▸ Task: I need every line that includes the word "computer" copied from the material.
◆ ◆ ◆ ◆ ◆
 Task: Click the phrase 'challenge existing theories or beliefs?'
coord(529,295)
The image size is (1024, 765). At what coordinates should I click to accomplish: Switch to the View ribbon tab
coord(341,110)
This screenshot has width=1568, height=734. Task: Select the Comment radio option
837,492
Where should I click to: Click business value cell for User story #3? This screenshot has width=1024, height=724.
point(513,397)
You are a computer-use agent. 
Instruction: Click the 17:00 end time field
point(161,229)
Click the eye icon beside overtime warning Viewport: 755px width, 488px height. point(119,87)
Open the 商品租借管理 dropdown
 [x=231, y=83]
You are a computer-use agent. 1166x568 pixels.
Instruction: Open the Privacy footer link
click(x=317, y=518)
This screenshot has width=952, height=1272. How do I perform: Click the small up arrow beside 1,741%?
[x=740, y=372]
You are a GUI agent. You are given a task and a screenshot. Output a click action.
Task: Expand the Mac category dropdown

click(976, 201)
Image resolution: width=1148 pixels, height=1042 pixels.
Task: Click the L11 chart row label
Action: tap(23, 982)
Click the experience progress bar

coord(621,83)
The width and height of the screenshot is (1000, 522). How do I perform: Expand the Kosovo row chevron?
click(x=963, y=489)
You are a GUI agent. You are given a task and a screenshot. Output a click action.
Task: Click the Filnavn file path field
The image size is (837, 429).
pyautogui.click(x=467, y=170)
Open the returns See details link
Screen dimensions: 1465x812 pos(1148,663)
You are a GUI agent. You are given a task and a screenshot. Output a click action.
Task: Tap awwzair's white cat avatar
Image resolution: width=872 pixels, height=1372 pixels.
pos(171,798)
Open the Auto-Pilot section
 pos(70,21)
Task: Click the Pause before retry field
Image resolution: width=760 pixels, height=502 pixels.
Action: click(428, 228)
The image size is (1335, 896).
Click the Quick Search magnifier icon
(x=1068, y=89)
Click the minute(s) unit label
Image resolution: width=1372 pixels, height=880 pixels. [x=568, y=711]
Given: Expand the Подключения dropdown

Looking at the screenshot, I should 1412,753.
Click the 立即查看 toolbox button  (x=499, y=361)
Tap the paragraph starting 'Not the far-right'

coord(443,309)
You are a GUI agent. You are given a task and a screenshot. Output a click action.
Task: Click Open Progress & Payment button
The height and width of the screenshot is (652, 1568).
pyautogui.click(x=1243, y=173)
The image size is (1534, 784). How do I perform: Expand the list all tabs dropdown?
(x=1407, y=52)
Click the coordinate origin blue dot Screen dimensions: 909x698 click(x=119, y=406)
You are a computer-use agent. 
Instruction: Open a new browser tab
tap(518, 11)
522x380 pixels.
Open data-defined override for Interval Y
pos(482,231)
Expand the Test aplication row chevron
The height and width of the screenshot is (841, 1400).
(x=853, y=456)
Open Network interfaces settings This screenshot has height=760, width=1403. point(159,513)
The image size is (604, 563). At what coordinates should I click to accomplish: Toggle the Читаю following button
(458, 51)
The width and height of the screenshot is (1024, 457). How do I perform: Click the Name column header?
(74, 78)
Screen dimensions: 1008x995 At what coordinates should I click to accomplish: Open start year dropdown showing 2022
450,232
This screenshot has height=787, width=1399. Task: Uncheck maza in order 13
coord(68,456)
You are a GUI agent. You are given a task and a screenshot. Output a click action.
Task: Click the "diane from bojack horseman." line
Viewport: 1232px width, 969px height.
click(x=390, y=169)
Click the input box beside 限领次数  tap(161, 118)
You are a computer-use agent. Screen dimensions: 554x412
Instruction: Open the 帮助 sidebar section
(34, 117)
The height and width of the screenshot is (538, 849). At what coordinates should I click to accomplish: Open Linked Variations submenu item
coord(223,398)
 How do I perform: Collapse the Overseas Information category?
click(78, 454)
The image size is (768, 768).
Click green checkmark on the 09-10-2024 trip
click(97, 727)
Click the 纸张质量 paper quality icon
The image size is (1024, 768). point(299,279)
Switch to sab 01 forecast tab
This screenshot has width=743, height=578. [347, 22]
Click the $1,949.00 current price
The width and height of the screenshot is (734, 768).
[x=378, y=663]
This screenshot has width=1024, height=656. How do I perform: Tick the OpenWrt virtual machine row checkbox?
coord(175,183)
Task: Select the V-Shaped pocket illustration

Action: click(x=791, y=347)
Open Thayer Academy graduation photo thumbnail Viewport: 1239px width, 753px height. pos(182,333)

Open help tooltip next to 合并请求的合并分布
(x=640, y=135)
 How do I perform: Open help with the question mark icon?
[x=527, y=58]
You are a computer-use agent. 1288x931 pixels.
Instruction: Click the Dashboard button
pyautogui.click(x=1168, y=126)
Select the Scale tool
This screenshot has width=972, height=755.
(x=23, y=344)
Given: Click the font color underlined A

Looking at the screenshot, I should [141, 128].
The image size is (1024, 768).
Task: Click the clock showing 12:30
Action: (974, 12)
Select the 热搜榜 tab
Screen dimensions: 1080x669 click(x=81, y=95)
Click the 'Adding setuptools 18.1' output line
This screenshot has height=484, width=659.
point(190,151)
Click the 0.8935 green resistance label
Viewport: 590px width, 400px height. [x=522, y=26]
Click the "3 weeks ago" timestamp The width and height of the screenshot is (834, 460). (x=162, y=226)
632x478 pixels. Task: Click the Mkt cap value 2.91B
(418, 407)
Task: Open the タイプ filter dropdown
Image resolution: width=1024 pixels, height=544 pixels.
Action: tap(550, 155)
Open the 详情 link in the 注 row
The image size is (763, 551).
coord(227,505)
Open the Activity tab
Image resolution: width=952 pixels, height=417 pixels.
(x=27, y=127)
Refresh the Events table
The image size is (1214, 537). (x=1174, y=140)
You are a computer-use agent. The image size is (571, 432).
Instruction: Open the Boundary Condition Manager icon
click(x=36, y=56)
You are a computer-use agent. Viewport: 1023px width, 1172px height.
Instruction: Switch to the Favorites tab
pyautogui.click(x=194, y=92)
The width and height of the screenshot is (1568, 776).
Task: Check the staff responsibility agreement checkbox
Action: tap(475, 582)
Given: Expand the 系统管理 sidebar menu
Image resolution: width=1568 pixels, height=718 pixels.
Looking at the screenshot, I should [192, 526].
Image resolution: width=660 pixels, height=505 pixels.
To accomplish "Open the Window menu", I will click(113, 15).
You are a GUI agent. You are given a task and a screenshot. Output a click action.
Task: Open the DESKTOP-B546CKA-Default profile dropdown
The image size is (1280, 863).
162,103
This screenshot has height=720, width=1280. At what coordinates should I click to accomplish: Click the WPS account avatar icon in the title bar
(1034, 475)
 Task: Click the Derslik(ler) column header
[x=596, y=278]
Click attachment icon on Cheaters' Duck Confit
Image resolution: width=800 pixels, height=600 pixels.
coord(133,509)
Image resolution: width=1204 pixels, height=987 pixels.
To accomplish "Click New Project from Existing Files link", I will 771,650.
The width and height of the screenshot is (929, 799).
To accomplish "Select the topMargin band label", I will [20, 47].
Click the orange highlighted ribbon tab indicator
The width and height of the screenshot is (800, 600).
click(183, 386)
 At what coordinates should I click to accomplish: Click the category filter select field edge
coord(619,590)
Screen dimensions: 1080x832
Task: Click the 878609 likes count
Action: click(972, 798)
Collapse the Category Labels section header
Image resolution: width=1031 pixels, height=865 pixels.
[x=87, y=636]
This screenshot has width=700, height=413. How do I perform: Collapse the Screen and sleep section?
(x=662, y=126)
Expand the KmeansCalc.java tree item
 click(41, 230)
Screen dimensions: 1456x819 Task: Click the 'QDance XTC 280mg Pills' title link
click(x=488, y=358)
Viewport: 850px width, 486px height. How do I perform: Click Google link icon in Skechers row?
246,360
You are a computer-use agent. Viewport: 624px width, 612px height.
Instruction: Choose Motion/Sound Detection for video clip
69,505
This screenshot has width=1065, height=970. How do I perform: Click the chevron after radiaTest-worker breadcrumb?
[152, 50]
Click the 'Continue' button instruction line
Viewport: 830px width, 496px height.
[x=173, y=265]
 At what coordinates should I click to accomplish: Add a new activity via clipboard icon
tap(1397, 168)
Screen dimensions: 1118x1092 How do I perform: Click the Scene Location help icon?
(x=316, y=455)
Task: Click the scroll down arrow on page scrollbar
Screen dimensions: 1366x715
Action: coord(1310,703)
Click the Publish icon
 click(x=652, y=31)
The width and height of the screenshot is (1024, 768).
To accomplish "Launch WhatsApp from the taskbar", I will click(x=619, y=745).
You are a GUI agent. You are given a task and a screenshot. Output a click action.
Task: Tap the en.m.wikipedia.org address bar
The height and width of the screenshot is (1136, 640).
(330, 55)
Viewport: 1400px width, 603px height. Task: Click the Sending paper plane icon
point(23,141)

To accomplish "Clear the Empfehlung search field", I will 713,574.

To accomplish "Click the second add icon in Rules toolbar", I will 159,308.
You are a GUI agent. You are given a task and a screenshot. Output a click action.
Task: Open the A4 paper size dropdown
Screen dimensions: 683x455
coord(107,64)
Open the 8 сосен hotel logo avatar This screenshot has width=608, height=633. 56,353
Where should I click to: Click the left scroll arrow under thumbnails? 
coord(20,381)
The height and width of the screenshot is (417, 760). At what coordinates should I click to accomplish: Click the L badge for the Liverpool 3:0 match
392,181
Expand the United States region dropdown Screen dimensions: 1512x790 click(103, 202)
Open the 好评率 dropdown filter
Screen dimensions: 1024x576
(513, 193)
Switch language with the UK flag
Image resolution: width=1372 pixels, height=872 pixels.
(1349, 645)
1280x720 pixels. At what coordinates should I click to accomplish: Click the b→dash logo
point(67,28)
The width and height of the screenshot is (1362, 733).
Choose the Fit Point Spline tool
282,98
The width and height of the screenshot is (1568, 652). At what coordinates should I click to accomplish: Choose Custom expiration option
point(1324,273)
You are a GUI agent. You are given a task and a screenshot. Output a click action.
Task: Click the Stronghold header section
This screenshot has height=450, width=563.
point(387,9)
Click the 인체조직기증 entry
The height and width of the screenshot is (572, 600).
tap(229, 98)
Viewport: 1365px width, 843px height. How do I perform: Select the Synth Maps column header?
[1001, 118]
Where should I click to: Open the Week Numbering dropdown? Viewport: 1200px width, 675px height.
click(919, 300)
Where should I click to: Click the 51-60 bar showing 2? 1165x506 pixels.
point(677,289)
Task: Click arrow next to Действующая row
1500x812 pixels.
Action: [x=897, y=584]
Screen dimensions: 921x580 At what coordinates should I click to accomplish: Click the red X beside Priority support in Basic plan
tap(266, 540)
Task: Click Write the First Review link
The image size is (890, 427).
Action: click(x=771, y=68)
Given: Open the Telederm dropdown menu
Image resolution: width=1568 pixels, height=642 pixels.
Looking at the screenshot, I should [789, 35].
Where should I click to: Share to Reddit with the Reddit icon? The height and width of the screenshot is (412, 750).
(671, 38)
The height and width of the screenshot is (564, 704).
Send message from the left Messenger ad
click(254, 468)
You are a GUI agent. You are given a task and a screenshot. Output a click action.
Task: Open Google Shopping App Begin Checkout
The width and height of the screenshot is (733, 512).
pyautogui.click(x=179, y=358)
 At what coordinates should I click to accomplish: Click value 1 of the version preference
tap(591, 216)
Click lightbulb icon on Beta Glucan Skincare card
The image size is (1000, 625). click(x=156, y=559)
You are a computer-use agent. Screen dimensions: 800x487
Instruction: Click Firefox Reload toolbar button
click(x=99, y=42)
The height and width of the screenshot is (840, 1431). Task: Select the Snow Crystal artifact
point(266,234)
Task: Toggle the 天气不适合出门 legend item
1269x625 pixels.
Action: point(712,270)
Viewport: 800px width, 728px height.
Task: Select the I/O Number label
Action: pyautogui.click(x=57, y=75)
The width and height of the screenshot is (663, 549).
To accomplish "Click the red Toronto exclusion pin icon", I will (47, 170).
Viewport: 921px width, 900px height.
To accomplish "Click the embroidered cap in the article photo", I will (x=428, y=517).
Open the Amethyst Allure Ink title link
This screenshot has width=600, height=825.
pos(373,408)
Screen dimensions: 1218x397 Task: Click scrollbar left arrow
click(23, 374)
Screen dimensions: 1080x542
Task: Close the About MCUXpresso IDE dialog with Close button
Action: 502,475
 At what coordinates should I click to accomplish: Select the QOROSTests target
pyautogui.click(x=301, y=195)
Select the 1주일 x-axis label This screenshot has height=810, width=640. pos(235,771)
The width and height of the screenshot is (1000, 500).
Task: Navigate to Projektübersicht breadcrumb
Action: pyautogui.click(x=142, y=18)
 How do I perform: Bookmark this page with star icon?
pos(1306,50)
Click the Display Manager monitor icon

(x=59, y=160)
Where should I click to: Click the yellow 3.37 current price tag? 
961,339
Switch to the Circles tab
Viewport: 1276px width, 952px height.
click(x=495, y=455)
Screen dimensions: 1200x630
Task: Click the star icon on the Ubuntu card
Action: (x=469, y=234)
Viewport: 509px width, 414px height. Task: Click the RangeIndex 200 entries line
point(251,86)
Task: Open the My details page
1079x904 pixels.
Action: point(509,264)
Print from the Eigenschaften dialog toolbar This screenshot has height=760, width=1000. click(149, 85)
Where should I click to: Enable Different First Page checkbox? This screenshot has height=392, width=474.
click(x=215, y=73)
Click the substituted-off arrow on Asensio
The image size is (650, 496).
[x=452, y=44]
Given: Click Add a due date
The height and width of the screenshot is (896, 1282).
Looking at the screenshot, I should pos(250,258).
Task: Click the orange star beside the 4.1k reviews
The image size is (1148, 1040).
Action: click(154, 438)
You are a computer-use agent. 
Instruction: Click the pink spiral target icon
◆ ◆ ◆ ◆ ◆
▸ Exercise output:
You are a computer-use agent. 
You are a computer-use agent. 1166x568 pixels.
You are a computer-use agent. 
You are a computer-use agent. Screen dimensions: 554x412
You are a computer-use agent. 1288x931 pixels.
You are a computer-use agent. The image size is (571, 432).
You are a computer-use agent. Viewport: 1023px width, 1172px height.
You are a computer-use agent. Viewport: 624px width, 612px height.
You are a computer-use agent. Screen dimensions: 800x487
You are a computer-use agent. 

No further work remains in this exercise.